(Extracted data entries)
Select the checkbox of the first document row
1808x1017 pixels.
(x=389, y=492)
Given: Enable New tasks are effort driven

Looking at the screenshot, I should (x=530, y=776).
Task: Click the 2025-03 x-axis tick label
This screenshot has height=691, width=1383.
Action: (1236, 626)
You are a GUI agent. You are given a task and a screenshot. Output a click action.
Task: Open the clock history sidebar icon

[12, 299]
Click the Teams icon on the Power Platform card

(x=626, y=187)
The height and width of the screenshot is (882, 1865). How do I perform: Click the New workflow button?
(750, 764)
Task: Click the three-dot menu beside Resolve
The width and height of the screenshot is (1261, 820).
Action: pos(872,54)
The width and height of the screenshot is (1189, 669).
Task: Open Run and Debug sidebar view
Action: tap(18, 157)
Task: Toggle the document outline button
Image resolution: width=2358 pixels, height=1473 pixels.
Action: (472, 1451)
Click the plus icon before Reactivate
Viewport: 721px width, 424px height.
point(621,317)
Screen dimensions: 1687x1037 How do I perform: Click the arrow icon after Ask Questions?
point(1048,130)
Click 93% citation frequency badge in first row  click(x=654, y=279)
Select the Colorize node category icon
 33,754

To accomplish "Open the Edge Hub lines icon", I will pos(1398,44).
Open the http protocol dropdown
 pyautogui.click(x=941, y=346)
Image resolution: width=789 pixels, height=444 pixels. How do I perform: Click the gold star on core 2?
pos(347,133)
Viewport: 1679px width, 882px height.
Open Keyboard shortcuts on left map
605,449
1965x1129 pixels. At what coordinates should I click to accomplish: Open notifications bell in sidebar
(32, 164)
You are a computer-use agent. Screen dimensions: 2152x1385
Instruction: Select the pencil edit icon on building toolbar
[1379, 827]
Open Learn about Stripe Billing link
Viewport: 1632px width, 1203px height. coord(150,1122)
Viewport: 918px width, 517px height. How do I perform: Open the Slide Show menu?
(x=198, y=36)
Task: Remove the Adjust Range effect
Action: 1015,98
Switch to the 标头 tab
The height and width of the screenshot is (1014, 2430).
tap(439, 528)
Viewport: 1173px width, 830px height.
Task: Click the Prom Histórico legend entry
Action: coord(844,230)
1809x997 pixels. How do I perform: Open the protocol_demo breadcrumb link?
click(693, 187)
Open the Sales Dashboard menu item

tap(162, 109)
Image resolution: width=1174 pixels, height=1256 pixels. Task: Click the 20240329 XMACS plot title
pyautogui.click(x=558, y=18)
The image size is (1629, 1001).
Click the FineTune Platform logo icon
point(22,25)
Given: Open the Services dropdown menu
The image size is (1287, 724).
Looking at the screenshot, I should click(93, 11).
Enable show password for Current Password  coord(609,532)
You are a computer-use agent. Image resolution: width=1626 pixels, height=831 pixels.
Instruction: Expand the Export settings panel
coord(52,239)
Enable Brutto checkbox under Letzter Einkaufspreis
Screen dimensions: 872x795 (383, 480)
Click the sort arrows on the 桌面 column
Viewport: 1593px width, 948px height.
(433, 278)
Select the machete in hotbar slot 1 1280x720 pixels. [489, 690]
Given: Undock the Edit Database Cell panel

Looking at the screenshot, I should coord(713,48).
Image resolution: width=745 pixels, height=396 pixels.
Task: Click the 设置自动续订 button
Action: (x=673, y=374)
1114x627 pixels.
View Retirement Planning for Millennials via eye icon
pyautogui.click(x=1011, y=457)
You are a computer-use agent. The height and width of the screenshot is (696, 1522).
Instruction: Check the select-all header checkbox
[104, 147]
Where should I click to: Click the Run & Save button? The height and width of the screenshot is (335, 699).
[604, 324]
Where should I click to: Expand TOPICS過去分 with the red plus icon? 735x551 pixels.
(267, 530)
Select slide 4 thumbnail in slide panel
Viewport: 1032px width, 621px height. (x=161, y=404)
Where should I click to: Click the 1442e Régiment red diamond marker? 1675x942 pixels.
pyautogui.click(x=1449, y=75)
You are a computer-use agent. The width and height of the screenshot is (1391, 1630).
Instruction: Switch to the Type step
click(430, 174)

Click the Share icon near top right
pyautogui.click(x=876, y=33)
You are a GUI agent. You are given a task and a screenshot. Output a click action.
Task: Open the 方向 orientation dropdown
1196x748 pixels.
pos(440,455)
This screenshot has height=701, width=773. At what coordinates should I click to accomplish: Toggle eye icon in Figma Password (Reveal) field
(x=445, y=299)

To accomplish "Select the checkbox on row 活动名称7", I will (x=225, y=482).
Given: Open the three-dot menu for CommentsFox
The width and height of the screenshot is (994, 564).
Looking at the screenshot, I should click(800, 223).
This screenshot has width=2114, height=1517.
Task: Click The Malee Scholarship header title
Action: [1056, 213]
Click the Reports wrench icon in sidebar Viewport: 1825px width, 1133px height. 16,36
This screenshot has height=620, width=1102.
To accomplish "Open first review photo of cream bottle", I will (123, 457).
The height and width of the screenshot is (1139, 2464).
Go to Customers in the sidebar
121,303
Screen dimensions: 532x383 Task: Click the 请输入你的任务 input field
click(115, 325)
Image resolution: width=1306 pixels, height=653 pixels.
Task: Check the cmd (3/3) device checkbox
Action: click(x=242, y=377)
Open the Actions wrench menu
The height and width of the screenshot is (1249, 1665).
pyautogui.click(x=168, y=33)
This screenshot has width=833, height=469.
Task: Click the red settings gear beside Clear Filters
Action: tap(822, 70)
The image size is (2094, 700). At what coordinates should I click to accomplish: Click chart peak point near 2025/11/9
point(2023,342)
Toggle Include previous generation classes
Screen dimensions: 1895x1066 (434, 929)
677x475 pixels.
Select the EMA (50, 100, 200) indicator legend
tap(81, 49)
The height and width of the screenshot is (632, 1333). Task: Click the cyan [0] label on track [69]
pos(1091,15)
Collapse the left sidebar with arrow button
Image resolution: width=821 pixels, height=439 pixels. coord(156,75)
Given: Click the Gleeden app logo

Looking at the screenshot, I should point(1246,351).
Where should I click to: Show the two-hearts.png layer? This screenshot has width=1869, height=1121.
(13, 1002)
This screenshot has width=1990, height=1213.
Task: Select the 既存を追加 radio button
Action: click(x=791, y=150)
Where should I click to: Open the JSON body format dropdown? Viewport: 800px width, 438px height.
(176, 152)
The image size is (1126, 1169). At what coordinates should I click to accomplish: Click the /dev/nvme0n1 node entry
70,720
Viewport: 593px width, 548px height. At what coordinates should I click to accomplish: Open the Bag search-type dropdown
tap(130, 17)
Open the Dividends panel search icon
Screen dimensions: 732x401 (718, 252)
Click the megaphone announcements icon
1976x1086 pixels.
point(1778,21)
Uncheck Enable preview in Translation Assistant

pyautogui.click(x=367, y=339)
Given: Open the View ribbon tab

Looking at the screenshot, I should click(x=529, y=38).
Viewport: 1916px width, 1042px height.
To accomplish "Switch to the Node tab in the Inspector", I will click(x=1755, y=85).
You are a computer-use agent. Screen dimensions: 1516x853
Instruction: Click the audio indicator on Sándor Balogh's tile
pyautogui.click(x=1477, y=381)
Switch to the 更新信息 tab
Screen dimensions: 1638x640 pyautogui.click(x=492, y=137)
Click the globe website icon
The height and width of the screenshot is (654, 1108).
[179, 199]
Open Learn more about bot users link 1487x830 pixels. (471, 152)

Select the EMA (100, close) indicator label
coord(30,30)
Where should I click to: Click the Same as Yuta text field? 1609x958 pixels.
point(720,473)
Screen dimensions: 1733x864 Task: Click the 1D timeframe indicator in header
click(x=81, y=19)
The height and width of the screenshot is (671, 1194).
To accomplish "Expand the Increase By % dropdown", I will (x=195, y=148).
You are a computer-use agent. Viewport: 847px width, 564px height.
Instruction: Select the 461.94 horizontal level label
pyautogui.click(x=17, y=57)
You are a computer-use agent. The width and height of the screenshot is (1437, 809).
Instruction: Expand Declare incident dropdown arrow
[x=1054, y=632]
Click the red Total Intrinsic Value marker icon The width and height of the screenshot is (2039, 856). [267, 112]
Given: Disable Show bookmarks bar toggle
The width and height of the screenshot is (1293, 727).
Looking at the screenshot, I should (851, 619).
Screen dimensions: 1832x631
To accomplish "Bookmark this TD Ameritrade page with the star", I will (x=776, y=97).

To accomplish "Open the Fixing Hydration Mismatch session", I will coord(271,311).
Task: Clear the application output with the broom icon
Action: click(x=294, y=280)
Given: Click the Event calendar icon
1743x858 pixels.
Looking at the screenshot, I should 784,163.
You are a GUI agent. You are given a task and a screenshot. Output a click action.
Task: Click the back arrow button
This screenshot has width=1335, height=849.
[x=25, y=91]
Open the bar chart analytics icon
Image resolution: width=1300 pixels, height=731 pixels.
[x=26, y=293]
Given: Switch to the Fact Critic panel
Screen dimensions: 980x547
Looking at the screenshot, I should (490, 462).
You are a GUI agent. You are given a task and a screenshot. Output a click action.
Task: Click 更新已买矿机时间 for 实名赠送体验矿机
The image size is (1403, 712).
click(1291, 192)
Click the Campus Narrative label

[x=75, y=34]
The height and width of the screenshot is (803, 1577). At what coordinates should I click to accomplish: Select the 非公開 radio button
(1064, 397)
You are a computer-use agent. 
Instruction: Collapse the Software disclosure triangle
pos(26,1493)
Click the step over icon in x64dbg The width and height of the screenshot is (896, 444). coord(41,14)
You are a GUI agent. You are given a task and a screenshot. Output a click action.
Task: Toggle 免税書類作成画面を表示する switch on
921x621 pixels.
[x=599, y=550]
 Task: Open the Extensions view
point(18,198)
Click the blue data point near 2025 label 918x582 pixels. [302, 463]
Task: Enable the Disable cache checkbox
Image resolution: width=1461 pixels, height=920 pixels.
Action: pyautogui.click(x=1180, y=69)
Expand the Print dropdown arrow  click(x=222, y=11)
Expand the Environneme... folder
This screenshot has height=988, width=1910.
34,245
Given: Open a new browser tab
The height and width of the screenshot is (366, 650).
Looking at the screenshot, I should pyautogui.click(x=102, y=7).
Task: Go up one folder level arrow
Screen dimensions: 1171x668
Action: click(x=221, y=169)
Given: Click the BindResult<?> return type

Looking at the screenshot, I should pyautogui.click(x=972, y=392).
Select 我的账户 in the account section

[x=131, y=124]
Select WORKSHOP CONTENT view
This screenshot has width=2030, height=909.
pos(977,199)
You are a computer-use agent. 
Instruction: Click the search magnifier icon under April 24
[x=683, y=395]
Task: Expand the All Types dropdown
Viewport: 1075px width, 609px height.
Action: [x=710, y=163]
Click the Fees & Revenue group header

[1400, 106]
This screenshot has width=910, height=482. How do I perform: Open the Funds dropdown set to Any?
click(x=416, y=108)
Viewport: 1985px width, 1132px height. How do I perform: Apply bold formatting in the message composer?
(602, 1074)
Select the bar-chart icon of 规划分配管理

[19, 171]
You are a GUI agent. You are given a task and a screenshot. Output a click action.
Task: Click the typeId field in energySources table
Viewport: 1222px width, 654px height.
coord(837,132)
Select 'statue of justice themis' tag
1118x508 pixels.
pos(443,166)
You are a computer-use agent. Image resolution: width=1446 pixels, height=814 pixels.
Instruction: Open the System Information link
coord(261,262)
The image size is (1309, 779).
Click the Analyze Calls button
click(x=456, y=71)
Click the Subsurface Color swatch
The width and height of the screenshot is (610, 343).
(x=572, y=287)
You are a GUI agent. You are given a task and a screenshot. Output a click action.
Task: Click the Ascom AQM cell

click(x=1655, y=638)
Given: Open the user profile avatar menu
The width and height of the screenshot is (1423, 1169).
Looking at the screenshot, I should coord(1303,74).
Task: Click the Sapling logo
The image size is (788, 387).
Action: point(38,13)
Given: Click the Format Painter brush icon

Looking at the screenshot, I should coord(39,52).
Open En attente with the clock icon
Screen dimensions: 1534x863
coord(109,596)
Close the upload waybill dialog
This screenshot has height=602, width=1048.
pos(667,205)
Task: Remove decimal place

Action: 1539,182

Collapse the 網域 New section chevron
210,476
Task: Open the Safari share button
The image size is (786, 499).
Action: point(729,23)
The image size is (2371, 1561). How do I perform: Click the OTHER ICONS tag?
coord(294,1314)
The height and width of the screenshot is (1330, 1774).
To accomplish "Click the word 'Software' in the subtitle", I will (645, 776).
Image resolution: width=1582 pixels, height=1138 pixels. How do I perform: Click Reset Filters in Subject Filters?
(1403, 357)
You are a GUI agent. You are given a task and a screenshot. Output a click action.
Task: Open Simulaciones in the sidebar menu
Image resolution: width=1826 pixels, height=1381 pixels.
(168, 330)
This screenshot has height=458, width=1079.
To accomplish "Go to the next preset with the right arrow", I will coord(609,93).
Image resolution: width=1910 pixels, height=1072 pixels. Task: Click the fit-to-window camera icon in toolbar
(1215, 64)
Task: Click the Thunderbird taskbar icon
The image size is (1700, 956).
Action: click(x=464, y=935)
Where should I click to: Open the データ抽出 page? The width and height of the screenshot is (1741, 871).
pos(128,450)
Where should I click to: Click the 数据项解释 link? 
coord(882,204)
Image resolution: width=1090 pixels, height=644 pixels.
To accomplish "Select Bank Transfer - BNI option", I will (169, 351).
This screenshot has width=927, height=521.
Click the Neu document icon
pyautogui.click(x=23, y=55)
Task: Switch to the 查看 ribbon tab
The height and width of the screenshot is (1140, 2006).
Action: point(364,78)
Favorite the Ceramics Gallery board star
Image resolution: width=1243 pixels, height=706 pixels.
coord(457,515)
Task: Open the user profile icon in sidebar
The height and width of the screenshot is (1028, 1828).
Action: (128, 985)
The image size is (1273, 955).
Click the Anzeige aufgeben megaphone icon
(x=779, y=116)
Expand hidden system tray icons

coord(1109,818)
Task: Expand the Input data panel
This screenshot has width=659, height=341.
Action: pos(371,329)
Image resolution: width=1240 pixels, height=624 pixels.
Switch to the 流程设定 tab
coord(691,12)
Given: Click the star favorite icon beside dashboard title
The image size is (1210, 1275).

§ **Exercise brief**
For this exercise, copy every line of the data that holds "computer".

§ **Exercise answer**
You are a computer-use agent. Screen dimensions: 2152x1385
You are a computer-use agent. Image resolution: width=1626 pixels, height=831 pixels.
You are a computer-use agent. The height and width of the screenshot is (696, 1522).
You are a computer-use agent. The width and height of the screenshot is (1391, 1630).
You are a computer-use agent. Screen dimensions: 1516x853
You are a computer-use agent. Viewport: 847px width, 564px height.
You are a computer-use agent. The width and height of the screenshot is (1437, 809).
You are a computer-use agent. 
You are a computer-use agent. 
You are a computer-use agent. Image resolution: width=1446 pixels, height=814 pixels.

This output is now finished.